The nature of all code is that larger systems are built from smaller underlying systems and components. They in turn are also constructed from smaller components. The bug you are tracking down will have a cause in one of these systems, and will have symptoms that are visible in other systems. The remaining systems work fine (as far as the bug you’re looking for is concerned), and you can use this to quickly and reliably find where the bug is.

Divide your larger systems down into smaller systems at logical points, such as different server stacks, APIs, major interfaces, classes, methods and if necessary individual lines of code. Test both sides of the divide, with your tests focusing on the data that crosses the divide. If one side works as expected, the bug is not in there, and you can eliminate that side from further testing.
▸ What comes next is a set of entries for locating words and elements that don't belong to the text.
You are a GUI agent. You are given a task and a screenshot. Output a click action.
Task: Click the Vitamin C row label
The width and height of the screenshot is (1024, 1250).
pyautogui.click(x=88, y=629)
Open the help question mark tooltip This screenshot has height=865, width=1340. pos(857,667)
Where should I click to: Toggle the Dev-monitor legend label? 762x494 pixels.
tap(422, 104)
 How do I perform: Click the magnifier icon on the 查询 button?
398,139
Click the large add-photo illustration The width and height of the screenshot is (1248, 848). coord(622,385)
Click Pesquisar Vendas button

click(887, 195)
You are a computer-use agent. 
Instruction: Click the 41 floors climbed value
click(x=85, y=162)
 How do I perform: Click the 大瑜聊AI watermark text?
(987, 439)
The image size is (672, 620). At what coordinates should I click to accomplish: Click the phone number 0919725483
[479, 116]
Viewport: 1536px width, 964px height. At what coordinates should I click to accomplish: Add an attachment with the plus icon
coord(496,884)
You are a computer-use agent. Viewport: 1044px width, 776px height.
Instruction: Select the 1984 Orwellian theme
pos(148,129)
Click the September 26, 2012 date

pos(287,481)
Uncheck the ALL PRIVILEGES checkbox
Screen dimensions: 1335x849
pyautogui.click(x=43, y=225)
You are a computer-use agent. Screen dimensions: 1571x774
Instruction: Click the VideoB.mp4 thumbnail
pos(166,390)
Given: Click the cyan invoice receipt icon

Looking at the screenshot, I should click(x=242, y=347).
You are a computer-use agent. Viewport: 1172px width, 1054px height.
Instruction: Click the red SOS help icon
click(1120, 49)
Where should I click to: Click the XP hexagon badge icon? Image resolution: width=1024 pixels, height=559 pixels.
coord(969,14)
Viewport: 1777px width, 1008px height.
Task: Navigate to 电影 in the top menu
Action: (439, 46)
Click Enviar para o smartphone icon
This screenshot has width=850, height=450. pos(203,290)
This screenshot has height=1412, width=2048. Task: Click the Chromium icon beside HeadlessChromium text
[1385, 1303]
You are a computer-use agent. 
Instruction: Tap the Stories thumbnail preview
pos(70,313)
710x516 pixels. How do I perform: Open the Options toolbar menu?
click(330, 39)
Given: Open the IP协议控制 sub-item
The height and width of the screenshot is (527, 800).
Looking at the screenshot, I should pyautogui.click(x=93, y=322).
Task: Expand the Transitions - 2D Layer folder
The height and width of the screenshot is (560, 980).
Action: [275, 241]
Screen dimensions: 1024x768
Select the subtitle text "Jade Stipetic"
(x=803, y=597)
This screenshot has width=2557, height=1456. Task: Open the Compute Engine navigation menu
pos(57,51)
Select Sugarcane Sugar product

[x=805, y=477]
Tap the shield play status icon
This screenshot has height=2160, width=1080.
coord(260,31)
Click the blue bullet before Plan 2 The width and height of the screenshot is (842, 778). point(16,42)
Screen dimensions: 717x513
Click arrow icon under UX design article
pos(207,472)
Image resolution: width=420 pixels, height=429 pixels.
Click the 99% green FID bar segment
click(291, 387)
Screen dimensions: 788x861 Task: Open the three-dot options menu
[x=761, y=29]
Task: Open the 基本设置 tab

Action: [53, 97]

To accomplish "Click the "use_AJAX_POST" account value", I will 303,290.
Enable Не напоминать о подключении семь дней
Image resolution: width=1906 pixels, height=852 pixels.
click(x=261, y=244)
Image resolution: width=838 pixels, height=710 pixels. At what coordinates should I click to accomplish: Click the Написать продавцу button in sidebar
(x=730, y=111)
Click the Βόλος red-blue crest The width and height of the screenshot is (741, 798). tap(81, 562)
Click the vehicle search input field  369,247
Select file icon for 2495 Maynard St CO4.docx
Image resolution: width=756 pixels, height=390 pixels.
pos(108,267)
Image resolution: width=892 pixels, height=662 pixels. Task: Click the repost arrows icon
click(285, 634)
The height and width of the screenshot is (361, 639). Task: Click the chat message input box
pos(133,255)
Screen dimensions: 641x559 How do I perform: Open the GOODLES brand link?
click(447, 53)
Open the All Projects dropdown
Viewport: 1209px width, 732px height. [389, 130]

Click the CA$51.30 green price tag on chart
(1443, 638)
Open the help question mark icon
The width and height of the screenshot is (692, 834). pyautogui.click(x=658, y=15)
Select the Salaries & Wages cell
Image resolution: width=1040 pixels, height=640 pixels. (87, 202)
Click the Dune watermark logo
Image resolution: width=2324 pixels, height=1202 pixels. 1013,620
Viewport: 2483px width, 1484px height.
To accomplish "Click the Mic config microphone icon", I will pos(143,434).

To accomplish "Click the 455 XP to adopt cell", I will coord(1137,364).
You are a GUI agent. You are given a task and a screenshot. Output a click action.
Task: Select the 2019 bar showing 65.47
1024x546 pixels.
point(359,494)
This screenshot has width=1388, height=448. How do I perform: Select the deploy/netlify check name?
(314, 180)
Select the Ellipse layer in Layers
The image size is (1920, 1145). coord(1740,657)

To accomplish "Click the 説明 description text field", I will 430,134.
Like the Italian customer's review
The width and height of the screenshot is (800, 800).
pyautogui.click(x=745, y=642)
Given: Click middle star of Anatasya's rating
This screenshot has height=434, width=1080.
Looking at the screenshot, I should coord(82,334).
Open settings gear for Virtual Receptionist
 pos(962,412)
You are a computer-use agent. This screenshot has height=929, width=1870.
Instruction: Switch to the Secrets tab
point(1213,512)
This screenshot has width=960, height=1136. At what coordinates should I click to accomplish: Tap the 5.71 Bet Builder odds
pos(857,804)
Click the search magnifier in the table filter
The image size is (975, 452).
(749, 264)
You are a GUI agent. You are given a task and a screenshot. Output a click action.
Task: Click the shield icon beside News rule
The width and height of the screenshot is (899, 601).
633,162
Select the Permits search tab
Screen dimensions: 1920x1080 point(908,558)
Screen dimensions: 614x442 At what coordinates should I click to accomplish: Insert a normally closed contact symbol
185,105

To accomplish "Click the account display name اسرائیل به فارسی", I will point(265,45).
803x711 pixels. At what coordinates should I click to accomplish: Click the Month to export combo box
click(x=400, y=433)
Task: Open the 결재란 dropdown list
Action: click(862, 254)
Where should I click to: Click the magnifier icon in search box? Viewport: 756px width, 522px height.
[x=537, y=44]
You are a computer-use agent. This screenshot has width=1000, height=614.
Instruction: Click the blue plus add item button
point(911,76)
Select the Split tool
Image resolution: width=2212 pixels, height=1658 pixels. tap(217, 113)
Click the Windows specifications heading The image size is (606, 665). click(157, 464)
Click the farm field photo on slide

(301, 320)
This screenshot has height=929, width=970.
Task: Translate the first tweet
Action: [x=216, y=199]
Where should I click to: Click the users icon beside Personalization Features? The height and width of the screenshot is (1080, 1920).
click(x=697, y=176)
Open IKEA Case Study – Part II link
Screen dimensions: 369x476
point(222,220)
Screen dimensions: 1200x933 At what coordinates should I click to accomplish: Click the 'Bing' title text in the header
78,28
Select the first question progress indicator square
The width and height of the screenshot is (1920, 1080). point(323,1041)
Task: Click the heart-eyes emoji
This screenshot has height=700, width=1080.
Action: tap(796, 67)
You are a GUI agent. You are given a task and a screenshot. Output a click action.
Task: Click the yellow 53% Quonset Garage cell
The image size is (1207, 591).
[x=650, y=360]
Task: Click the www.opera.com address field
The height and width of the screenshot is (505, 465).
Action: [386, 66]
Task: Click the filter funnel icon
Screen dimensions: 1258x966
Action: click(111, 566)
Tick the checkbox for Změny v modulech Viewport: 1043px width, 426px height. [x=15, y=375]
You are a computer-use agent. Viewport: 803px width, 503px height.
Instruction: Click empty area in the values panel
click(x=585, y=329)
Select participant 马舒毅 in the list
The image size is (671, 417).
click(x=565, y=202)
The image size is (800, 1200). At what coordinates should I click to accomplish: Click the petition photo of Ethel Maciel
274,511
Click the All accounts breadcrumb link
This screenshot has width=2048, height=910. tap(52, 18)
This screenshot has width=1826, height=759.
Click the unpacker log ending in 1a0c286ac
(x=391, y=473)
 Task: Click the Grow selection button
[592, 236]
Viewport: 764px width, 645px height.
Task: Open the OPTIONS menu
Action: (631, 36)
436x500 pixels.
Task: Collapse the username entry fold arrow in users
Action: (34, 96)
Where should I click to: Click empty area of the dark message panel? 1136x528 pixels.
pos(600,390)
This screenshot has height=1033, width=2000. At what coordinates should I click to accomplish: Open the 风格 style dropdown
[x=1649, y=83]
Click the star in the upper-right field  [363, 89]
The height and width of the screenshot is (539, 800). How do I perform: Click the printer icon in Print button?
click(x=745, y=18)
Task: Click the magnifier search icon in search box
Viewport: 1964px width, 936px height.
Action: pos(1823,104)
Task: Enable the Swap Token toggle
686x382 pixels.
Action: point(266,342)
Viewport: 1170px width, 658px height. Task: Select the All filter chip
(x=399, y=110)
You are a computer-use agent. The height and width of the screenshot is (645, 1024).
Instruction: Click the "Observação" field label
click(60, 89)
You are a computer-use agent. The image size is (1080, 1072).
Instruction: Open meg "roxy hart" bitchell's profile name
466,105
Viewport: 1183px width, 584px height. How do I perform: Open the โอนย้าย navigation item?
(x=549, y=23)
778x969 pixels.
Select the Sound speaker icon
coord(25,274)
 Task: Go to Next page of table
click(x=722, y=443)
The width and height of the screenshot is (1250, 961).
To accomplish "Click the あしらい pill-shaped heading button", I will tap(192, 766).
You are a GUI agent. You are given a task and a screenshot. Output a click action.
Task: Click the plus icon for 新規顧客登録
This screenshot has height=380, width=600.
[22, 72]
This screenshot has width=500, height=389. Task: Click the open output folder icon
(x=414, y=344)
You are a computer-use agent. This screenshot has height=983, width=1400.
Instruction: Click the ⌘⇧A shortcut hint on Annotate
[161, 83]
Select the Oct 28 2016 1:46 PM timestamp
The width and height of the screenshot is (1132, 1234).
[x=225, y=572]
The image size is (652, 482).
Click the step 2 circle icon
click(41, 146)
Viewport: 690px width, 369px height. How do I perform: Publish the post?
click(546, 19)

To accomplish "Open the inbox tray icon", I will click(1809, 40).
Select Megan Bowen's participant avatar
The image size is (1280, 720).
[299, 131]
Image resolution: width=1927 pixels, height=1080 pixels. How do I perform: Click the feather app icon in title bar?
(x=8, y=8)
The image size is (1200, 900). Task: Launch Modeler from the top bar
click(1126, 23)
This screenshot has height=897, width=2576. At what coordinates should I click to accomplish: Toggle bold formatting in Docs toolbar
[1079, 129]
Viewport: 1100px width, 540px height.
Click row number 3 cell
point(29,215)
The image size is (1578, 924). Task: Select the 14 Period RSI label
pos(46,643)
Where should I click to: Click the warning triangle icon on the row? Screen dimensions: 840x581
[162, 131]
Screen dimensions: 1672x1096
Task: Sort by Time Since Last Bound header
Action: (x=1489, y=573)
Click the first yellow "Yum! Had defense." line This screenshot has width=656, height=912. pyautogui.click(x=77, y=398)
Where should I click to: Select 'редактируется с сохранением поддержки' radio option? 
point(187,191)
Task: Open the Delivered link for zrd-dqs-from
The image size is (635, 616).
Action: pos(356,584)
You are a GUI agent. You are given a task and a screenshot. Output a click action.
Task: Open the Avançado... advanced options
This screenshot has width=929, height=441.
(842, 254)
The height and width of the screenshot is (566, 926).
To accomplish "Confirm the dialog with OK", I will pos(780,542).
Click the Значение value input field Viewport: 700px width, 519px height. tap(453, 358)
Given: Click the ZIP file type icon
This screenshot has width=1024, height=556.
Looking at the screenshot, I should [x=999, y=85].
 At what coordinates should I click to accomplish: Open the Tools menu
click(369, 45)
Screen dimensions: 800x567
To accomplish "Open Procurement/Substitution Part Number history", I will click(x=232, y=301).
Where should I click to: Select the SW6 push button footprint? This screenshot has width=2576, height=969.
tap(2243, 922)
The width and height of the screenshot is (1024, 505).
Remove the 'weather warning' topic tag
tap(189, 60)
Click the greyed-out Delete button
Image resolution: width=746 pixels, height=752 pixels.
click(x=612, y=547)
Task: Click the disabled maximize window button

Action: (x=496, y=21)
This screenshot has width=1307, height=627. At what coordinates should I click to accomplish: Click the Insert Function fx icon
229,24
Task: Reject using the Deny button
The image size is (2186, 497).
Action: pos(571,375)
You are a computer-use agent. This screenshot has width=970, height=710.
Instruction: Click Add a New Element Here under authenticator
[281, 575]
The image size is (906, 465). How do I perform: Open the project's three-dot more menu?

Continue testing the remaining systems and components, which you have now isolated, by dividing those up into smaller systems and components. Keep going until you’ve reached the smallest testable system, component, unit, or lines of code that show the fault. Congratulations: you have isolated the fault.

Apart from being a strategy that allows you to work on code you’ve never seen before, this approach also has the advantage that it is evidence-based. This approach eliminates guess work, and it forces developers’ assumptions about how their code actually works in practice to be challenged. The data never lies, but be aware that it can be mis-interpreted!

The approach is iterative, and you’ll find that you’ll often go back and forth between your code and your tests, making your code easier to test and your tests have clearer and more targeted test domains and results. Fix the tests that are relevant to the bug you are tracking down, and make a list of any other issues you find along the way for you to come back and address at a later date. Stay on target, and park potential tangents and distractions for another time.

Although this sounds like a slow process when described on paper, with practice it can be executed at high speed during an emergency situation. However, the need to restore service in a timely manner isn’t always compatible with this approach, and you’re normally better off returning to your test environment where you can study the fault without inconveniencing your customers any further.